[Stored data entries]
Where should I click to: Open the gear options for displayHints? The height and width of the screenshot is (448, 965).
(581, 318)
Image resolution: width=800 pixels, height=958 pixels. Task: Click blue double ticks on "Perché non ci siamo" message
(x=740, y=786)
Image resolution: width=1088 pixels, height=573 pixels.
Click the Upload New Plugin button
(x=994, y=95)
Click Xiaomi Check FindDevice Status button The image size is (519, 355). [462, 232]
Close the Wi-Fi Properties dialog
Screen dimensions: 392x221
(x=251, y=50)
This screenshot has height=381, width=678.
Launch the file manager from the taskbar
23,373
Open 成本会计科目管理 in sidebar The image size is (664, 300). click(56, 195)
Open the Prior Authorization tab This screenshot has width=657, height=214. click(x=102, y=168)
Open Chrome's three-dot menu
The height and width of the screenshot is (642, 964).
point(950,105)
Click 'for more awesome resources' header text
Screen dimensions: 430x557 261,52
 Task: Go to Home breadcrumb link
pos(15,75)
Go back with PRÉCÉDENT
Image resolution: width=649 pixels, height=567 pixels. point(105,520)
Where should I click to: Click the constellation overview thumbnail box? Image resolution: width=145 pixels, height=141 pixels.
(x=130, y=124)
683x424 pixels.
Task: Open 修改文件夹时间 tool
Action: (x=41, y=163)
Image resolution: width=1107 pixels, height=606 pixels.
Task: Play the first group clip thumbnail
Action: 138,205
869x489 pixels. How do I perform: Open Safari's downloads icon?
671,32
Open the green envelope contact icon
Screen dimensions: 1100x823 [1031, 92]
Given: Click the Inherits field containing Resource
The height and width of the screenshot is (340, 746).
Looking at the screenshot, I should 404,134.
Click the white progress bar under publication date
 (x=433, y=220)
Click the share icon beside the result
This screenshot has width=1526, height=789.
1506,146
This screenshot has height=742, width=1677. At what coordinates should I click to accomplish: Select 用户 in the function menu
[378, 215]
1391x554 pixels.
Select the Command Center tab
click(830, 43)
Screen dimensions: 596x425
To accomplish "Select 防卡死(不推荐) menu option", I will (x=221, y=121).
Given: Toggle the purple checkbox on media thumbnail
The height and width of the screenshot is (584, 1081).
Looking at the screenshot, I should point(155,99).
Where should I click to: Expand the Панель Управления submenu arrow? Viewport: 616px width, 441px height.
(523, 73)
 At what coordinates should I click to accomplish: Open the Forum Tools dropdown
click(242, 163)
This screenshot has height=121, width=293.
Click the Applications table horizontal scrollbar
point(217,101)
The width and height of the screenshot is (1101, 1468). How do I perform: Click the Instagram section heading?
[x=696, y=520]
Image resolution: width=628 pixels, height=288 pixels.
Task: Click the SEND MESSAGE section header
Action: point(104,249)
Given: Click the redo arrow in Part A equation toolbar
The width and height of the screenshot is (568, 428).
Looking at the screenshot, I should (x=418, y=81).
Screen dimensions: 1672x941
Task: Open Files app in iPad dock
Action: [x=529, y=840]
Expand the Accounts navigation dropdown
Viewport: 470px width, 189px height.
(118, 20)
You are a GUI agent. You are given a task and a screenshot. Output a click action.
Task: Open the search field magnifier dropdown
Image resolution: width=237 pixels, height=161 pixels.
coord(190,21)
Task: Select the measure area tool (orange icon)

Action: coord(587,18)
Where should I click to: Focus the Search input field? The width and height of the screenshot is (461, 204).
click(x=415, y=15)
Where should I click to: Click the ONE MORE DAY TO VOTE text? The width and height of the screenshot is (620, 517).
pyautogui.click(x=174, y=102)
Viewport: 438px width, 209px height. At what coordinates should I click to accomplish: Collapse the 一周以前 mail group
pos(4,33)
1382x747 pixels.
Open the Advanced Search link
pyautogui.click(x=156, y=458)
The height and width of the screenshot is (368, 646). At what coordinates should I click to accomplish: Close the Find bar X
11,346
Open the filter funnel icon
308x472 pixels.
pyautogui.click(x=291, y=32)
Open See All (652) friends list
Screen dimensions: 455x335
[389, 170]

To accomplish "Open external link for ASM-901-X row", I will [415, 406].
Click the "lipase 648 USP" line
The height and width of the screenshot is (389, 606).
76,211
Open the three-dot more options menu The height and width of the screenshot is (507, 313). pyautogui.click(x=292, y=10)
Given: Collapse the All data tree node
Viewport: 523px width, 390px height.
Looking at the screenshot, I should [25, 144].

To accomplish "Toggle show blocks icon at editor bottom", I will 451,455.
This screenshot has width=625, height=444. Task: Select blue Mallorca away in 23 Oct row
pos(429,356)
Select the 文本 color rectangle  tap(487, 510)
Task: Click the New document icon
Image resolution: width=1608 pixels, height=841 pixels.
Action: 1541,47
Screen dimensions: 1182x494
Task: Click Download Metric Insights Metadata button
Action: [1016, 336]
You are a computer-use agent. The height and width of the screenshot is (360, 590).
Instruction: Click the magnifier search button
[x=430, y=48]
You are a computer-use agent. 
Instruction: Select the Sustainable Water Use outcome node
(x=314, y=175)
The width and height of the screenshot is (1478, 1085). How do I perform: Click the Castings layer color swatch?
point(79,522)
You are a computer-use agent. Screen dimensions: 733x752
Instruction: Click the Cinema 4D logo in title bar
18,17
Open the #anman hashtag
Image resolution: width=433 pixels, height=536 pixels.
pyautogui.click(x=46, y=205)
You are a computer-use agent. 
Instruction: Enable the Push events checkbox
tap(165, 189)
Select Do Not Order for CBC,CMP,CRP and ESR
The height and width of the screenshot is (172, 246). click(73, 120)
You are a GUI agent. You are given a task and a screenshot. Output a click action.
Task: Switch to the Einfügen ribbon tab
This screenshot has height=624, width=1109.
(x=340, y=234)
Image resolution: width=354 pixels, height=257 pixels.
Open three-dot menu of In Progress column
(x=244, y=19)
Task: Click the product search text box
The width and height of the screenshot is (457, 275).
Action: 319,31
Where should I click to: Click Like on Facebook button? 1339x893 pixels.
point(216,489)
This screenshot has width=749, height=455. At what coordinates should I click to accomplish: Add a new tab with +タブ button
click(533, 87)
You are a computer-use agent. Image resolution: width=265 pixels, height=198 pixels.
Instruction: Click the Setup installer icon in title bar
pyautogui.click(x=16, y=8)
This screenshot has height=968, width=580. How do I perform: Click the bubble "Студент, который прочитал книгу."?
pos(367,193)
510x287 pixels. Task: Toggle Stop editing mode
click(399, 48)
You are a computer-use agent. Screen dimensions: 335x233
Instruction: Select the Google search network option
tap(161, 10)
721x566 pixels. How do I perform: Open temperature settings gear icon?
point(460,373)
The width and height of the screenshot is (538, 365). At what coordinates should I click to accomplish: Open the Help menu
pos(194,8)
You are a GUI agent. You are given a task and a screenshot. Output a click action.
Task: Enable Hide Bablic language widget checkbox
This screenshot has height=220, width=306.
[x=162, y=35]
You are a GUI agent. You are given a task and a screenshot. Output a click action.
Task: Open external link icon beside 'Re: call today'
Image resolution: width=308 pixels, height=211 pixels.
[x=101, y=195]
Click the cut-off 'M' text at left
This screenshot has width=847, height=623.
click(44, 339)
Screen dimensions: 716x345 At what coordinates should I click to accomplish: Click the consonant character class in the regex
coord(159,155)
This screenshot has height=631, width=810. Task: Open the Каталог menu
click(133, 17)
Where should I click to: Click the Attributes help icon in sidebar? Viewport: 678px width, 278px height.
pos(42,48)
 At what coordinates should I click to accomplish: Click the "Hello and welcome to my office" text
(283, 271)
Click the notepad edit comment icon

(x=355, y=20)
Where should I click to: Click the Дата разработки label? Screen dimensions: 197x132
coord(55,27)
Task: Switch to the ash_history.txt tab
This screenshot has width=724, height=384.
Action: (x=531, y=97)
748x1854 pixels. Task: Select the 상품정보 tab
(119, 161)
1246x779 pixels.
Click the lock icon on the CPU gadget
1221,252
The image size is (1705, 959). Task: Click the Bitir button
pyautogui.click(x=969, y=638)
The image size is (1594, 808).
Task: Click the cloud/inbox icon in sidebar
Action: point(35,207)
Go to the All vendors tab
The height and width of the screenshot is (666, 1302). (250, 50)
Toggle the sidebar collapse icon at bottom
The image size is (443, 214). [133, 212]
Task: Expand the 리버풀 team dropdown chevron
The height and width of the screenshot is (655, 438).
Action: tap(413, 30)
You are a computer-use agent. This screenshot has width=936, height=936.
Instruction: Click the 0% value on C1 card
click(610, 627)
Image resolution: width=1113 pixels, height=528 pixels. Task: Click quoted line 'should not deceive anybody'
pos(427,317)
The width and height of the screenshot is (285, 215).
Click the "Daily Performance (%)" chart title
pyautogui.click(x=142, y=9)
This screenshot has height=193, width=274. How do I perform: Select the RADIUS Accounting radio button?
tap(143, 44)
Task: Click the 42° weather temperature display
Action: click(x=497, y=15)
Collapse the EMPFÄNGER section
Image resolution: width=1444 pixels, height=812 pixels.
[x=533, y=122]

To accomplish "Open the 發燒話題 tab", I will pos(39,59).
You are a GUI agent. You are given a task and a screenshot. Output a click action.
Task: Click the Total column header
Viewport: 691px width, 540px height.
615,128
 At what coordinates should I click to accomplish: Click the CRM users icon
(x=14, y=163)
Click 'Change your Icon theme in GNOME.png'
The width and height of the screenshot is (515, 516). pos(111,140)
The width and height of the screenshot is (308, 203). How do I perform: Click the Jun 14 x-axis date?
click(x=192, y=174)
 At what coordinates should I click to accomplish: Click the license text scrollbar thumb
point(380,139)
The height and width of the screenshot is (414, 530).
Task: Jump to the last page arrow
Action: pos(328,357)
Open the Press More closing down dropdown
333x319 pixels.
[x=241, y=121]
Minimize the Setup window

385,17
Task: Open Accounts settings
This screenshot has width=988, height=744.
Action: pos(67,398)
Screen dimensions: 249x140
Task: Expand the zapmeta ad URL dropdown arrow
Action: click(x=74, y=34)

Exercise instructions:
Return, unchanged, the run of lines above that opens with the line containing "Collapse the EMPFÄNGER section" and closes with the line containing "Task: Open Accounts settings". Include both.

Output below:
Collapse the EMPFÄNGER section
Image resolution: width=1444 pixels, height=812 pixels.
[x=533, y=122]

To accomplish "Open the 發燒話題 tab", I will pos(39,59).
You are a GUI agent. You are given a task and a screenshot. Output a click action.
Task: Click the Total column header
Viewport: 691px width, 540px height.
615,128
 At what coordinates should I click to accomplish: Click the CRM users icon
(x=14, y=163)
Click 'Change your Icon theme in GNOME.png'
The width and height of the screenshot is (515, 516). pos(111,140)
The width and height of the screenshot is (308, 203). How do I perform: Click the Jun 14 x-axis date?
click(x=192, y=174)
 At what coordinates should I click to accomplish: Click the license text scrollbar thumb
point(380,139)
The height and width of the screenshot is (414, 530).
Task: Jump to the last page arrow
Action: pos(328,357)
Open the Press More closing down dropdown
333x319 pixels.
[x=241, y=121]
Minimize the Setup window

385,17
Task: Open Accounts settings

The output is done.